Abstract
The optimal immunosuppressive strategy for renal transplant recipients at high immunologic risk remains a topic of investigation. This prospective single arm pilot study was undertaken to evaluate the safety and efficacy of a combined tacrolimus and sirolimus regimen in recipients at immunological high risk and to compare outcomes with a contemporaneous control group received tacrolimus and mycophenolate mofetil. Patients that received a renal allograft between 2010 and 2011 at high risk (defined as panel reactive antibodies > 50%, 4 or more human leukocyte antigen mismatches, or retransplantation) were enrolled. All patients received basiliximab induction and corticosteroids. A total of 28 recipients treated with tacrolimus and sirolimus were enrolled in this study and 69 recipients were retrospectively reviewed as a control group. The sirolimus group showed a higher, but not statistically significant, incidence of biopsy proven acute rejection and a lower glomerular filtration rate than the control group. Furthermore, sirolimus group was associated with significant increases in BKV infection (P = 0.031), dyslipidemia (P = 0.004), and lymphocele (P = 0.020). The study was terminated prematurely due to a high incidence of adverse events. A de novo tacrolimus/sirolimus combination regimen may not be an ideal choice for recipients at high immunological risk.
Graphical Abstract
Keywords: Sirolimus, Tacrolimus, Kidney Transplantation, Graft Rejection
INTRODUCTION
Recent immunosuppressive agent developments and patient management improvements have increased overall early graft survival after renal transplantation. However, certain subpopulations with a high titer of panel reactive antibodies (PRAs), four or more human leucocyte antigen (HLA) mismatches, or a history of previous allograft loss remain at high risk of acute rejection and allograft loss (1). To reduce acute rejection rates, clinicians have tried to maintain high concentrations of immunosuppressants (2, 3), but optimal drug levels for patients at high immunological risk have not been clearly defined. Furthermore, the nephrotoxic effects of calcineurin inhibitors (CNIs) contribute to progressive graft dysfunction and diminish long-term graft survival (4, 5).
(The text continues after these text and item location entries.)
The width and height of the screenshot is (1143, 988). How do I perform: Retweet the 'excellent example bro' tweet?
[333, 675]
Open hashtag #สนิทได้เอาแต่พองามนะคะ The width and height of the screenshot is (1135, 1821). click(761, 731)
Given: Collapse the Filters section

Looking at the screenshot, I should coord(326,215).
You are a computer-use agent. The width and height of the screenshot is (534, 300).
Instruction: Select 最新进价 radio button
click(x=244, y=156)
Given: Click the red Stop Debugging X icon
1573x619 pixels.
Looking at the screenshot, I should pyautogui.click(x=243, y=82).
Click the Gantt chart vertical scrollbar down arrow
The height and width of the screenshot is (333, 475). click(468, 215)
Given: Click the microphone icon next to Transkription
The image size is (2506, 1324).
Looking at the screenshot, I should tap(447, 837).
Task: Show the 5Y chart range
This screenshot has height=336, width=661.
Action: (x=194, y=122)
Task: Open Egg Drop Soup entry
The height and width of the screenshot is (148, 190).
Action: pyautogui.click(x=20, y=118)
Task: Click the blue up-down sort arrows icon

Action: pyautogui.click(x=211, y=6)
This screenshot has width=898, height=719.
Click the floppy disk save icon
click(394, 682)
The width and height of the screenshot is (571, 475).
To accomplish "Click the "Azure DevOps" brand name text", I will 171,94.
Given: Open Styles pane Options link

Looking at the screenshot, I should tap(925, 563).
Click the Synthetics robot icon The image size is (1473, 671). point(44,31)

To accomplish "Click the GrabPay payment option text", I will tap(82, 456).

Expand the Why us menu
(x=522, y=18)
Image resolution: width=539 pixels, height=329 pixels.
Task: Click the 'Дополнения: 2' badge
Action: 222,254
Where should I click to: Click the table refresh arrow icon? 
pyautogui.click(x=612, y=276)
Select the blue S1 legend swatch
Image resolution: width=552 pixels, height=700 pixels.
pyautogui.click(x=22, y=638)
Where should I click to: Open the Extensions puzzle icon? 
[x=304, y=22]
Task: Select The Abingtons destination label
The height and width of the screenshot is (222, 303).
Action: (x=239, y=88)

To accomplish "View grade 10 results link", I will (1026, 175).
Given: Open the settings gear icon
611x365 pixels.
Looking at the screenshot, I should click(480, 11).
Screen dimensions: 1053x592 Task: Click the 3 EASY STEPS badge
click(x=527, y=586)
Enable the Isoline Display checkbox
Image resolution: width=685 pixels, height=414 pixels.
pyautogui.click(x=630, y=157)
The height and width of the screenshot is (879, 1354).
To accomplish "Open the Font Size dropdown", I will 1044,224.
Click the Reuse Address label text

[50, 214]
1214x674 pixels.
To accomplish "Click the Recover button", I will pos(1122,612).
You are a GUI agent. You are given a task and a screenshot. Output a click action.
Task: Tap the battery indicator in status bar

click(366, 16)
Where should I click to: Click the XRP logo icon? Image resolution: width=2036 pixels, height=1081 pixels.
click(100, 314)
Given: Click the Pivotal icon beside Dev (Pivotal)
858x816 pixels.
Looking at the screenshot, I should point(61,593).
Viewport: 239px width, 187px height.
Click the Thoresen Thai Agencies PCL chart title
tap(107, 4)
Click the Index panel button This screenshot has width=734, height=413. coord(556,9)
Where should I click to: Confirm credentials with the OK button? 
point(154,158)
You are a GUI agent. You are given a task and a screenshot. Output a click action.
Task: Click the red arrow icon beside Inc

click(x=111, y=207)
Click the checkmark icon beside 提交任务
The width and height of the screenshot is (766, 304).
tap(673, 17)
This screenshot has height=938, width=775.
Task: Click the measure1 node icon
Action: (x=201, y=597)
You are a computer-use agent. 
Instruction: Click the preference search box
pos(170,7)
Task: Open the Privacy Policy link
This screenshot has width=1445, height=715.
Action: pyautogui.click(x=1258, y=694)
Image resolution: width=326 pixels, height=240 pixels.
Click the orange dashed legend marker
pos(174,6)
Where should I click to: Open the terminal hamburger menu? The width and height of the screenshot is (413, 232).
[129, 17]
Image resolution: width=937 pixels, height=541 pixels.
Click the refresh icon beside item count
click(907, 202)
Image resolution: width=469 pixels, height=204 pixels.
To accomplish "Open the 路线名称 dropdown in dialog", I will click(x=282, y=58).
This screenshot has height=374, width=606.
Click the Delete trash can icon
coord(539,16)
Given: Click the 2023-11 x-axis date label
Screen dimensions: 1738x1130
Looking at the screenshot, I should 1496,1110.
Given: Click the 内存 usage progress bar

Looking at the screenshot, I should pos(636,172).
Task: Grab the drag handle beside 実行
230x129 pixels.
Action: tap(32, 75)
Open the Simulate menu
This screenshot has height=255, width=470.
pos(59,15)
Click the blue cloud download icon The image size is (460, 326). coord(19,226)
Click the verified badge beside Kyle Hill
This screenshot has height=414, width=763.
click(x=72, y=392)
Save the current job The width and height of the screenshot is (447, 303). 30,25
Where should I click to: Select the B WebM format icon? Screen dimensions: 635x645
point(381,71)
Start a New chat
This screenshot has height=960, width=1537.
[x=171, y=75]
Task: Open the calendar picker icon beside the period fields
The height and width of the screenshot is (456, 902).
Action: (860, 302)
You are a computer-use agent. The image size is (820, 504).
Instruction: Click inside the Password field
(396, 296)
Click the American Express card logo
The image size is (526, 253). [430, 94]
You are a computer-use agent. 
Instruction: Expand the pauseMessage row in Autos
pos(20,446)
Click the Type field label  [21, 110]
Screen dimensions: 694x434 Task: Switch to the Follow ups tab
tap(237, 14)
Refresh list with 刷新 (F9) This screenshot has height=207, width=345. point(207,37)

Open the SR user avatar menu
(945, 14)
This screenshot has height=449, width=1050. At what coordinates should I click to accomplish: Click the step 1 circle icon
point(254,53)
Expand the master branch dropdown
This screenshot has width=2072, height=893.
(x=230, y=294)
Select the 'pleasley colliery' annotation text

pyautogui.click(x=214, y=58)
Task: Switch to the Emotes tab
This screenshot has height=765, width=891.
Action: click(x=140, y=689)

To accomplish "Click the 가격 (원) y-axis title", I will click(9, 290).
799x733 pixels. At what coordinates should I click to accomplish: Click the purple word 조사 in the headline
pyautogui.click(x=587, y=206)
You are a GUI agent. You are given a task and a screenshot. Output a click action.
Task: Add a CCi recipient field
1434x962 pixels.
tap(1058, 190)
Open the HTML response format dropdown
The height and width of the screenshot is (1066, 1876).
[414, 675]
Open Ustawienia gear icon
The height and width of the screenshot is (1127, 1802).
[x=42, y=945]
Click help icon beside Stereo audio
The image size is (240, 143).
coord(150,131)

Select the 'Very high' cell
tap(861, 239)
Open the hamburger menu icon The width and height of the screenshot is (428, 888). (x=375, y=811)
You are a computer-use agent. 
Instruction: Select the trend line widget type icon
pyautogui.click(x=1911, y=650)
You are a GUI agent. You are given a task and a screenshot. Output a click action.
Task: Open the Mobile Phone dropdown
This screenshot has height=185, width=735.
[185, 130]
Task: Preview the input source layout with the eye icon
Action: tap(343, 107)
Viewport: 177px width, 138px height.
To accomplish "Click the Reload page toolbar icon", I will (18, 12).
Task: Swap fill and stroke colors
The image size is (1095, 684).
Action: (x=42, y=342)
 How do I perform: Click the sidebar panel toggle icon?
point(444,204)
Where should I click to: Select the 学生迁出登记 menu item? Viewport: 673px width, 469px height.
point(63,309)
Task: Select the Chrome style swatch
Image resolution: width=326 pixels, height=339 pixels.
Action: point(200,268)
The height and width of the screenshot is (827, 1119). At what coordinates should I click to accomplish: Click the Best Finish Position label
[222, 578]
Sirolimus is a macrocyclic lactone antibiotic produced from Streptomyces hygroscopicus and a potent immunosuppressive agent with a multifaceted action mechanism quite distinct from that of CNIs. Sirolimus forms a complex with FKBP-12, which binds to the mammalian target of rapamycin (mTOR), and thus, inhibits cytokine-induced signal transduction pathways and arrests the cell cycle (6). Furthermore, early preclinical experience indicates that the sirolimus-tacrolimus combination exhibits immunosuppressive synergy (7).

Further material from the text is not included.